Setting Up Your Account
First thing first, let’s get you a brand new MongoDB Atlas account. The great thing about MongoDB Atlas is that you can start using the service for free with no credit card required!
If you’re currently a student, you can sign-up using the GitHub Student Developer Pack and receive $50 worth of free Atlas credits AND a free MongoDB certification valued at $150. Head over to MongoDB’s student landing page to get started.
If you’re not a student or don’t have access to the GitHub Student Developer Pack, you can set up a new MongoDB Atlas account through the general signup landing page. From here, you’ll have the opportunity to spin up a new database on MongoDB’s forever free tier.

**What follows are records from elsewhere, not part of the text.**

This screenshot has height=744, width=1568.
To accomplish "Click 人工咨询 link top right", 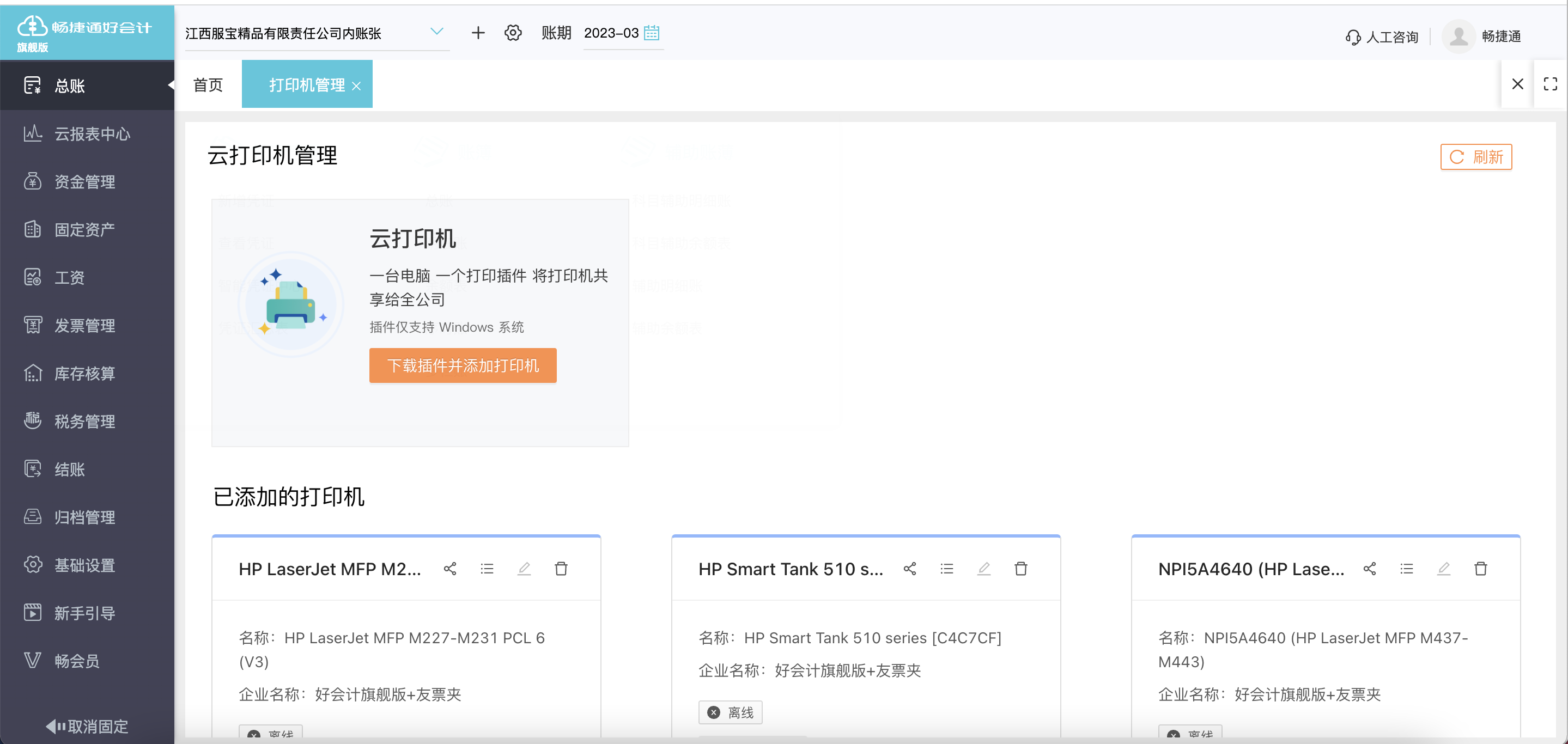I will (1393, 33).

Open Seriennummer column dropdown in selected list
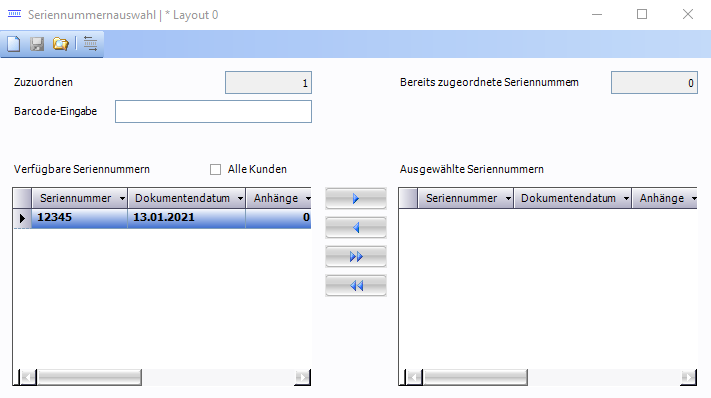tap(508, 199)
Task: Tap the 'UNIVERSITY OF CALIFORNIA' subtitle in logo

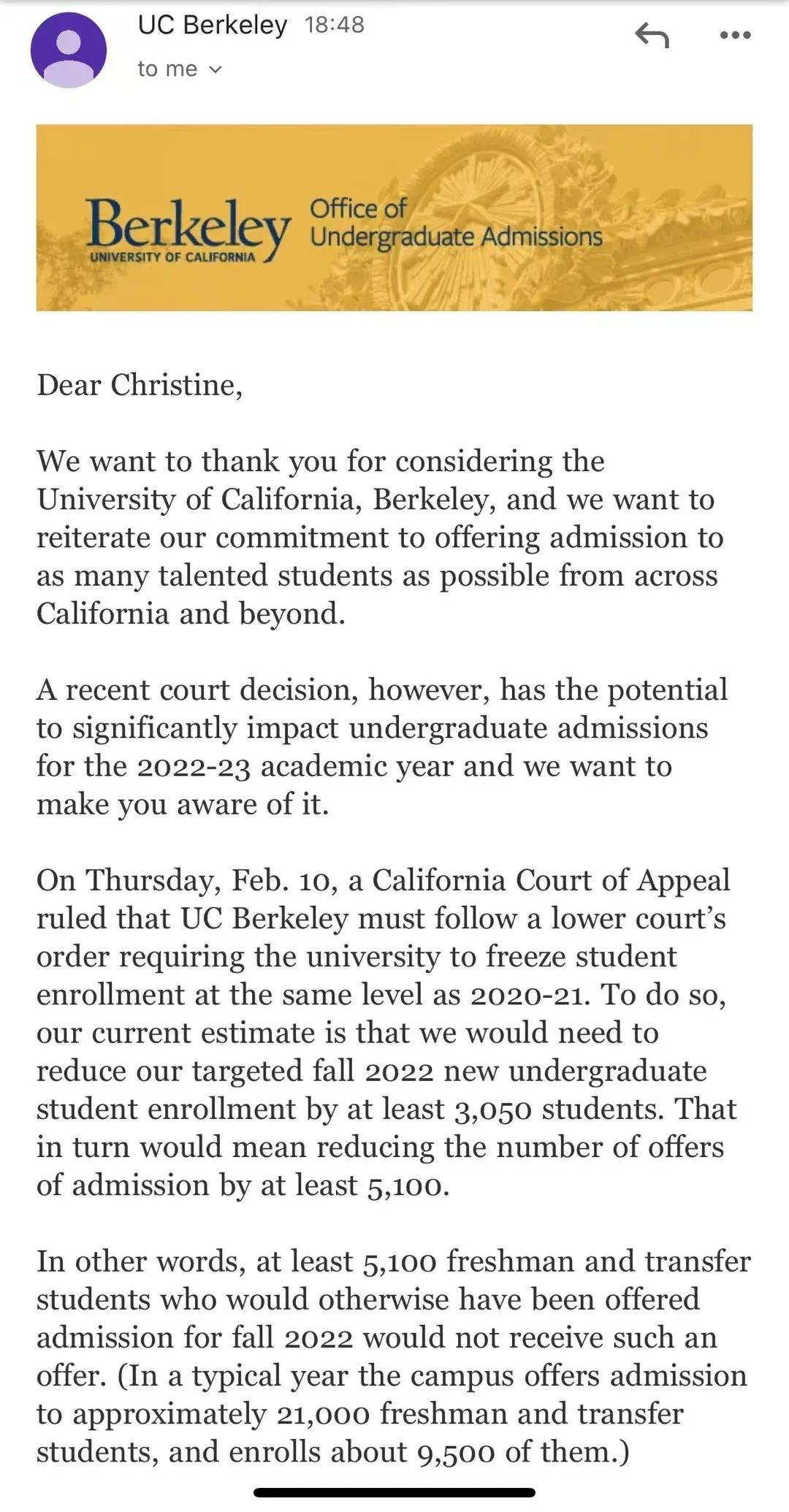Action: [172, 257]
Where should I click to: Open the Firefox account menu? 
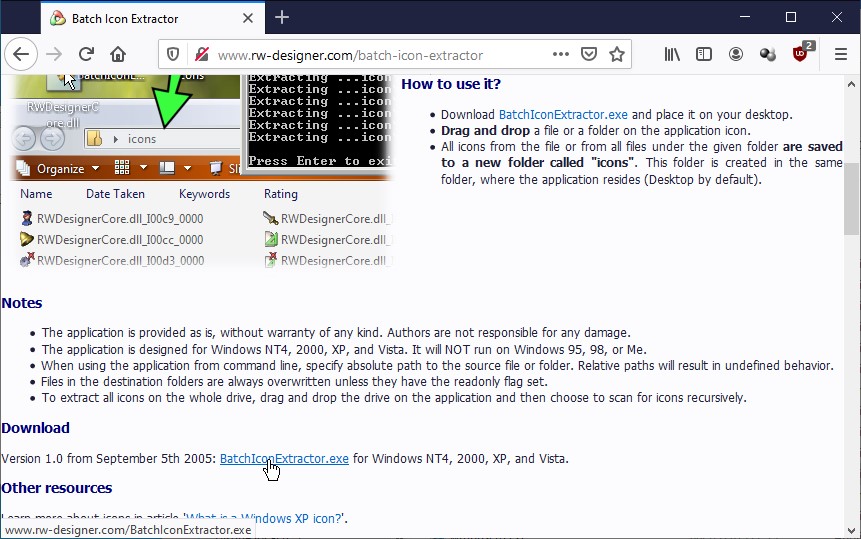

During your account setup, you will be prompted to deploy your first database.
Choose the free database instance, your cloud provider, and the region most appropriate for you as well as the name of your cluster. I’m going to use the default settings for the purpose of this demo and I suggest you do so as well.
A cluster refers to the way MongoDB data is both stored and hosted. In a traditional database, data is stored vertically in one location; picture an Excel spreadsheet with thousands of rows containing all of your data. In order to identify the correct cell, one would need to search through thousands of records before finding exactly what they’re looking for.
Conversely, in a clustered database, data is stored horizontally in multiple locations; picture several Excel spreadsheets side by side, each containing specific data, with only hundreds of rows. To find the correct cell, you go to the appropriate sheet containing the specific data you are looking for and search through only hundreds of records.
For many use cases, clustered databases can be more performant and easier to access.
Setting up your Database
In order to access your database using a MongoDB driver, we’ll need to set up some permissions. For this demo, we’re going to create a username and password that will have administrative access to our database instance.
Now that we have a user, we’ll need to allow connection access to our database. Choose the ‘Cloud Environment’ option and add your current IP address.
Finally, let’s head over to our database deployments. You should see the one we created during account signup. For now, let’s dismiss the sample dataset prompt and instead, hit the browse collections button. (note: for the purposes of this demo, we’ll be manually adding a single entry into our sample database in order to save time).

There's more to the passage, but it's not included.